● Texte de la page
******************************

Page:Fourier - Sur l'esprit irréligieux des modernes et dernières analogies 1850.djvu/38

La bibliothèque libre.
Cette page a été validée par deux contributeurs.

La superstition, sous un masque de piété, s’attache à dégrader l’homme, le coopérateur de Dieu. Pour le façonner au dogme de l’enfer, elle le traite de cendre et de poussière, elle lui inspire, comme aux esclaves, un caractère d’abjection, de stupeur, qui détruit en lui tout pressentiment de ses hautes destinées. Comment celui qu’on affuble du titre de ver de terre, qui craint d’être déchiré dans les enfers par ordre de Dieu, pourrait-il présumer qu’il doit exercer l’alternat d’initiative avec Dieu en direction du mouvement, et qu’une opération de la plus haute importance, la concentration de l’univers, des étoiles fixes et de leurs tourbillons ne peut avoir lieu sans qu’un ver de terre, un homme, prenne sur ce globe l’initiative de cette immense métamorphose ?

******************************

[Entrées sur les coordonnées visées]
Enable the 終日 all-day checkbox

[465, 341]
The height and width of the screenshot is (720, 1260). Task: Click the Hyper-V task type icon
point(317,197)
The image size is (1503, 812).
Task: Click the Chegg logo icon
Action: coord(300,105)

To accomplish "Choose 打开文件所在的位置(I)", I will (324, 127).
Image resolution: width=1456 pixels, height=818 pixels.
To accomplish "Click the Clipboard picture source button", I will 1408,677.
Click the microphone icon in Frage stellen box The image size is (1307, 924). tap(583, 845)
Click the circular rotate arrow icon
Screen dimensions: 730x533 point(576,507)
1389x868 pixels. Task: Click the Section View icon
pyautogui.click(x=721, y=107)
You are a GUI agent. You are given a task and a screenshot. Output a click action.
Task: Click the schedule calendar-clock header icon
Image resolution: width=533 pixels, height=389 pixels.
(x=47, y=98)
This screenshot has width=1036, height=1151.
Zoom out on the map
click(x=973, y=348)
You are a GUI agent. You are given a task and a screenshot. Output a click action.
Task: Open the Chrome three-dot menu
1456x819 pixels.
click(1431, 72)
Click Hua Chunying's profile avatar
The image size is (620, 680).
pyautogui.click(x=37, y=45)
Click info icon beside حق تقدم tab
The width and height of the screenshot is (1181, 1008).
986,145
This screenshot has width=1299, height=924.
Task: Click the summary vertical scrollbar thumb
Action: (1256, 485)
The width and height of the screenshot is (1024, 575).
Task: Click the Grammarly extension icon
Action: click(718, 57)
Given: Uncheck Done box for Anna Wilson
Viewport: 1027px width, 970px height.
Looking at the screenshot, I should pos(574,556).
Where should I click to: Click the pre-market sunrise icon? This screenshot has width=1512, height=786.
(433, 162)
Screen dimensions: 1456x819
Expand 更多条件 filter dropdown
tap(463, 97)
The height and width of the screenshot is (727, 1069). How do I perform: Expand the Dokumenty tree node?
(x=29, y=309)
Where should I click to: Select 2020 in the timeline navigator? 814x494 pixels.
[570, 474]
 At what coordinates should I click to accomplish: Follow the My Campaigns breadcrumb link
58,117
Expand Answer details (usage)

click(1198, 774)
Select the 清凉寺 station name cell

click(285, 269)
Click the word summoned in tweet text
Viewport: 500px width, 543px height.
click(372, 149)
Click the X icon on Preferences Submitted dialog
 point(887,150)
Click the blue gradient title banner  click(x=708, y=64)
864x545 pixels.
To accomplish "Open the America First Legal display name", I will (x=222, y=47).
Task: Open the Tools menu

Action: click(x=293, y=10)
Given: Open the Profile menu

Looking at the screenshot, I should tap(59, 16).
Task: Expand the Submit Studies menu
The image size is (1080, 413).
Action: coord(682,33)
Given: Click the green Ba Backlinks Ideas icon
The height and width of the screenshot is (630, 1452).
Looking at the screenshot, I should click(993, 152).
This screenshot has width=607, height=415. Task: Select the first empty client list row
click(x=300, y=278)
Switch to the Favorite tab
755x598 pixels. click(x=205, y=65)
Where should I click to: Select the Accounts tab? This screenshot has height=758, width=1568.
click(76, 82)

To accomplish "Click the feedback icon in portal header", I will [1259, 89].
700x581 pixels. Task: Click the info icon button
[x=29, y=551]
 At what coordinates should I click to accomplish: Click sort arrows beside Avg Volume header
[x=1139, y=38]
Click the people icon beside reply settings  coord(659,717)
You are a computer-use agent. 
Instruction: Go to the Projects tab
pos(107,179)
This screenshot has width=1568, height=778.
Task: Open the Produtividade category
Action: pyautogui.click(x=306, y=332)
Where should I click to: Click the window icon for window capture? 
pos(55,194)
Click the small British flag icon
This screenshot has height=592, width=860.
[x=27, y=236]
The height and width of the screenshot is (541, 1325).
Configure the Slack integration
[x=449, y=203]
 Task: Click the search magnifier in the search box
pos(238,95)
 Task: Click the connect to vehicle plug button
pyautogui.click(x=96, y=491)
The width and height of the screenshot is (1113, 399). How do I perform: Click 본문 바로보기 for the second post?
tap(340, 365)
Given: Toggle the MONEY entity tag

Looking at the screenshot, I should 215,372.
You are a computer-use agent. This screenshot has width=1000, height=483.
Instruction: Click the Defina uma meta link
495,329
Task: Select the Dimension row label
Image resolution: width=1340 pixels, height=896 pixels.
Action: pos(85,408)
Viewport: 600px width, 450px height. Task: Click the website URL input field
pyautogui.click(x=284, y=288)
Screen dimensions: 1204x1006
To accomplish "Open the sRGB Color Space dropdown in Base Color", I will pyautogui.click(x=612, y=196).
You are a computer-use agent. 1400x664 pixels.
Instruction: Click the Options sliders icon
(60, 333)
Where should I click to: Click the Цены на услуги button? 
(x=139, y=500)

******************************

● Consigne
Recopiez en entier le texte de la page, à l'identique. Les entrées proviennent d'une autre source.

● Réponse
Page:Fourier - Sur l'esprit irréligieux des modernes et dernières analogies 1850.djvu/38

La bibliothèque libre.
Cette page a été validée par deux contributeurs.

La superstition, sous un masque de piété, s’attache à dégrader l’homme, le coopérateur de Dieu. Pour le façonner au dogme de l’enfer, elle le traite de cendre et de poussière, elle lui inspire, comme aux esclaves, un caractère d’abjection, de stupeur, qui détruit en lui tout pressentiment de ses hautes destinées. Comment celui qu’on affuble du titre de ver de terre, qui craint d’être déchiré dans les enfers par ordre de Dieu, pourrait-il présumer qu’il doit exercer l’alternat d’initiative avec Dieu en direction du mouvement, et qu’une opération de la plus haute importance, la concentration de l’univers, des étoiles fixes et de leurs tourbillons ne peut avoir lieu sans qu’un ver de terre, un homme, prenne sur ce globe l’initiative de cette immense métamorphose ?